Provide the data again exactly, including every line that follows.
START Material to process
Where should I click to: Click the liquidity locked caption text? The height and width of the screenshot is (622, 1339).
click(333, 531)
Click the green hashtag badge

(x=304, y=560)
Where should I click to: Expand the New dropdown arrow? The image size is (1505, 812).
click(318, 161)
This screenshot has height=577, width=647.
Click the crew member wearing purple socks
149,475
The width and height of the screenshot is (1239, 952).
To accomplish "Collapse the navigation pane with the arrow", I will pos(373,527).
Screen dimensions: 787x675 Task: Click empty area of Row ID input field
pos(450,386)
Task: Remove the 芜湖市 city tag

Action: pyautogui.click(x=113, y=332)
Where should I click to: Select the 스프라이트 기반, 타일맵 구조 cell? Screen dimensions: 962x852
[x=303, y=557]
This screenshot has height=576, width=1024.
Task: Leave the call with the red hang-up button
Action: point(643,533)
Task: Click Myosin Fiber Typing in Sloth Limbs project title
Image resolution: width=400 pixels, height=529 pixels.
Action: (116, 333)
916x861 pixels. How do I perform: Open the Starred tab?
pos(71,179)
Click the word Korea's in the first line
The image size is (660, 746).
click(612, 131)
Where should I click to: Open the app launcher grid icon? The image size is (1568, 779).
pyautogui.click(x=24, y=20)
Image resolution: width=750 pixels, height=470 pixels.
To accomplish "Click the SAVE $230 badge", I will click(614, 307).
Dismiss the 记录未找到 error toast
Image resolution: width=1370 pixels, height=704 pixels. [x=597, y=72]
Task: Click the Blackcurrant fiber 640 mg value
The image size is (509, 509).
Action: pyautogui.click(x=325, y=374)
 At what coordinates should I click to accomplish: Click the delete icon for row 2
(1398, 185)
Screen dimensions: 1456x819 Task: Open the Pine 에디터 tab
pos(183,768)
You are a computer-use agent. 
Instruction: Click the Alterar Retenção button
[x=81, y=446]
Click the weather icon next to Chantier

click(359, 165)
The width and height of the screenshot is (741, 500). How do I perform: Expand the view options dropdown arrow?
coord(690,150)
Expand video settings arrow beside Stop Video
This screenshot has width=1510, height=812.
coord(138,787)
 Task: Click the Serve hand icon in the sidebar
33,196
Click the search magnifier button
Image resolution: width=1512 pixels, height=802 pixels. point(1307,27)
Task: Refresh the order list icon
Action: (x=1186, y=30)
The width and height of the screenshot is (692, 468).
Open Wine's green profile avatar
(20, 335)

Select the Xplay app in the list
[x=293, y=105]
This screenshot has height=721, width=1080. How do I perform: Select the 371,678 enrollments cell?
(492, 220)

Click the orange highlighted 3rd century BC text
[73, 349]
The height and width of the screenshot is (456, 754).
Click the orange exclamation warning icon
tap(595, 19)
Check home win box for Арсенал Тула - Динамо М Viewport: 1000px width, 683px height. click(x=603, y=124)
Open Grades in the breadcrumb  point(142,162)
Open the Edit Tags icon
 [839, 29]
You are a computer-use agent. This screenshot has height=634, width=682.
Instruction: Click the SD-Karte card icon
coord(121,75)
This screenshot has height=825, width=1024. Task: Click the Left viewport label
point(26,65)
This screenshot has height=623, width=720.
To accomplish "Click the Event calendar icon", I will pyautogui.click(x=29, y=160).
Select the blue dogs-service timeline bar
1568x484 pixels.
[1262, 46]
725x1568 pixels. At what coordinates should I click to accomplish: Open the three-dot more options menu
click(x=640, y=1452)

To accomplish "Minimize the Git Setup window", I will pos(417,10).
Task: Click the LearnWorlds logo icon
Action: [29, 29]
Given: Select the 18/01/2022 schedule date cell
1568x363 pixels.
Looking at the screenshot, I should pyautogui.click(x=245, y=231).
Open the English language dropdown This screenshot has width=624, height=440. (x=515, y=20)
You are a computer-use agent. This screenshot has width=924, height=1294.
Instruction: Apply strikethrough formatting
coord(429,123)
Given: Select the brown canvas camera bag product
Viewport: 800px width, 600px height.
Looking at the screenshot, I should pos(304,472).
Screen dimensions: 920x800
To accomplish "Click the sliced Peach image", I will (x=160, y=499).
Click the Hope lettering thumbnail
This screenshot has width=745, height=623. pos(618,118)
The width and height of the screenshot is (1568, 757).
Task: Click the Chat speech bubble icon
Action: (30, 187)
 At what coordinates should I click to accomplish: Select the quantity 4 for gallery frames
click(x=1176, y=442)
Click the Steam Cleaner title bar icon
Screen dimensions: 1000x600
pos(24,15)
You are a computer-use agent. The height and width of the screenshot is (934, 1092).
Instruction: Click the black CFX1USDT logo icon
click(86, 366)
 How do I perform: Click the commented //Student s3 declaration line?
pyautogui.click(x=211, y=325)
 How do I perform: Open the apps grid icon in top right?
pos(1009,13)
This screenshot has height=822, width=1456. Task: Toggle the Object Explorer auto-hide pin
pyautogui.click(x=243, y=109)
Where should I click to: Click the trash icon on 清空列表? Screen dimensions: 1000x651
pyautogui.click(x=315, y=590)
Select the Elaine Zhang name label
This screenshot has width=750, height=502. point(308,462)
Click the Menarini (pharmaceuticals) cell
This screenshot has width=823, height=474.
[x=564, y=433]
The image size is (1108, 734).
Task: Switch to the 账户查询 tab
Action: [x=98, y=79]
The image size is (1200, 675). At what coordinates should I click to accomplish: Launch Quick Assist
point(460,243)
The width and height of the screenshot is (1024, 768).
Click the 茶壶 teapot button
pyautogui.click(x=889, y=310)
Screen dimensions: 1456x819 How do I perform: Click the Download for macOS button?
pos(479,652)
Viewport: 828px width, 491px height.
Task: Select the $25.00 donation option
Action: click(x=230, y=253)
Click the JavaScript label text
END Material to process
Solution to the exercise>
Where should I click to: Click the liquidity locked caption text? The height and width of the screenshot is (622, 1339).
click(333, 531)
Click the green hashtag badge

(x=304, y=560)
Where should I click to: Expand the New dropdown arrow? The image size is (1505, 812).
click(318, 161)
This screenshot has height=577, width=647.
Click the crew member wearing purple socks
149,475
The width and height of the screenshot is (1239, 952).
To accomplish "Collapse the navigation pane with the arrow", I will pos(373,527).
Screen dimensions: 787x675 Task: Click empty area of Row ID input field
pos(450,386)
Task: Remove the 芜湖市 city tag

Action: pyautogui.click(x=113, y=332)
Where should I click to: Select the 스프라이트 기반, 타일맵 구조 cell? Screen dimensions: 962x852
[x=303, y=557]
This screenshot has height=576, width=1024.
Task: Leave the call with the red hang-up button
Action: point(643,533)
Task: Click Myosin Fiber Typing in Sloth Limbs project title
Image resolution: width=400 pixels, height=529 pixels.
Action: (116, 333)
916x861 pixels. How do I perform: Open the Starred tab?
pos(71,179)
Click the word Korea's in the first line
The image size is (660, 746).
click(612, 131)
Where should I click to: Open the app launcher grid icon? The image size is (1568, 779).
pyautogui.click(x=24, y=20)
Image resolution: width=750 pixels, height=470 pixels.
To accomplish "Click the SAVE $230 badge", I will click(614, 307).
Dismiss the 记录未找到 error toast
Image resolution: width=1370 pixels, height=704 pixels. [x=597, y=72]
Task: Click the Blackcurrant fiber 640 mg value
The image size is (509, 509).
Action: pyautogui.click(x=325, y=374)
 At what coordinates should I click to accomplish: Click the delete icon for row 2
(1398, 185)
Screen dimensions: 1456x819 Task: Open the Pine 에디터 tab
pos(183,768)
You are a computer-use agent. 
Instruction: Click the Alterar Retenção button
[x=81, y=446]
Click the weather icon next to Chantier

click(359, 165)
The width and height of the screenshot is (741, 500). How do I perform: Expand the view options dropdown arrow?
coord(690,150)
Expand video settings arrow beside Stop Video
This screenshot has width=1510, height=812.
coord(138,787)
 Task: Click the Serve hand icon in the sidebar
33,196
Click the search magnifier button
Image resolution: width=1512 pixels, height=802 pixels. point(1307,27)
Task: Refresh the order list icon
Action: (x=1186, y=30)
The width and height of the screenshot is (692, 468).
Open Wine's green profile avatar
(20, 335)

Select the Xplay app in the list
[x=293, y=105]
This screenshot has height=721, width=1080. How do I perform: Select the 371,678 enrollments cell?
(492, 220)

Click the orange highlighted 3rd century BC text
[73, 349]
The height and width of the screenshot is (456, 754).
Click the orange exclamation warning icon
tap(595, 19)
Check home win box for Арсенал Тула - Динамо М Viewport: 1000px width, 683px height. click(x=603, y=124)
Open Grades in the breadcrumb  point(142,162)
Open the Edit Tags icon
 [839, 29]
You are a computer-use agent. This screenshot has height=634, width=682.
Instruction: Click the SD-Karte card icon
coord(121,75)
This screenshot has height=825, width=1024. Task: Click the Left viewport label
point(26,65)
This screenshot has height=623, width=720.
To accomplish "Click the Event calendar icon", I will pyautogui.click(x=29, y=160).
Select the blue dogs-service timeline bar
1568x484 pixels.
[1262, 46]
725x1568 pixels. At what coordinates should I click to accomplish: Open the three-dot more options menu
click(x=640, y=1452)

To accomplish "Minimize the Git Setup window", I will pos(417,10).
Task: Click the LearnWorlds logo icon
Action: [29, 29]
Given: Select the 18/01/2022 schedule date cell
1568x363 pixels.
Looking at the screenshot, I should pyautogui.click(x=245, y=231).
Open the English language dropdown This screenshot has width=624, height=440. (x=515, y=20)
You are a computer-use agent. This screenshot has width=924, height=1294.
Instruction: Apply strikethrough formatting
coord(429,123)
Given: Select the brown canvas camera bag product
Viewport: 800px width, 600px height.
Looking at the screenshot, I should pos(304,472).
Screen dimensions: 920x800
To accomplish "Click the sliced Peach image", I will (x=160, y=499).
Click the Hope lettering thumbnail
This screenshot has width=745, height=623. pos(618,118)
The width and height of the screenshot is (1568, 757).
Task: Click the Chat speech bubble icon
Action: (30, 187)
 At what coordinates should I click to accomplish: Select the quantity 4 for gallery frames
click(x=1176, y=442)
Click the Steam Cleaner title bar icon
Screen dimensions: 1000x600
pos(24,15)
You are a computer-use agent. The height and width of the screenshot is (934, 1092).
Instruction: Click the black CFX1USDT logo icon
click(86, 366)
 How do I perform: Click the commented //Student s3 declaration line?
pyautogui.click(x=211, y=325)
 How do I perform: Open the apps grid icon in top right?
pos(1009,13)
This screenshot has height=822, width=1456. Task: Toggle the Object Explorer auto-hide pin
pyautogui.click(x=243, y=109)
Where should I click to: Click the trash icon on 清空列表? Screen dimensions: 1000x651
pyautogui.click(x=315, y=590)
Select the Elaine Zhang name label
This screenshot has width=750, height=502. point(308,462)
Click the Menarini (pharmaceuticals) cell
This screenshot has width=823, height=474.
[x=564, y=433]
The image size is (1108, 734).
Task: Switch to the 账户查询 tab
Action: [x=98, y=79]
The image size is (1200, 675). At what coordinates should I click to accomplish: Launch Quick Assist
point(460,243)
The width and height of the screenshot is (1024, 768).
Click the 茶壶 teapot button
pyautogui.click(x=889, y=310)
Screen dimensions: 1456x819 How do I perform: Click the Download for macOS button?
pos(479,652)
Viewport: 828px width, 491px height.
Task: Select the $25.00 donation option
Action: click(x=230, y=253)
Click the JavaScript label text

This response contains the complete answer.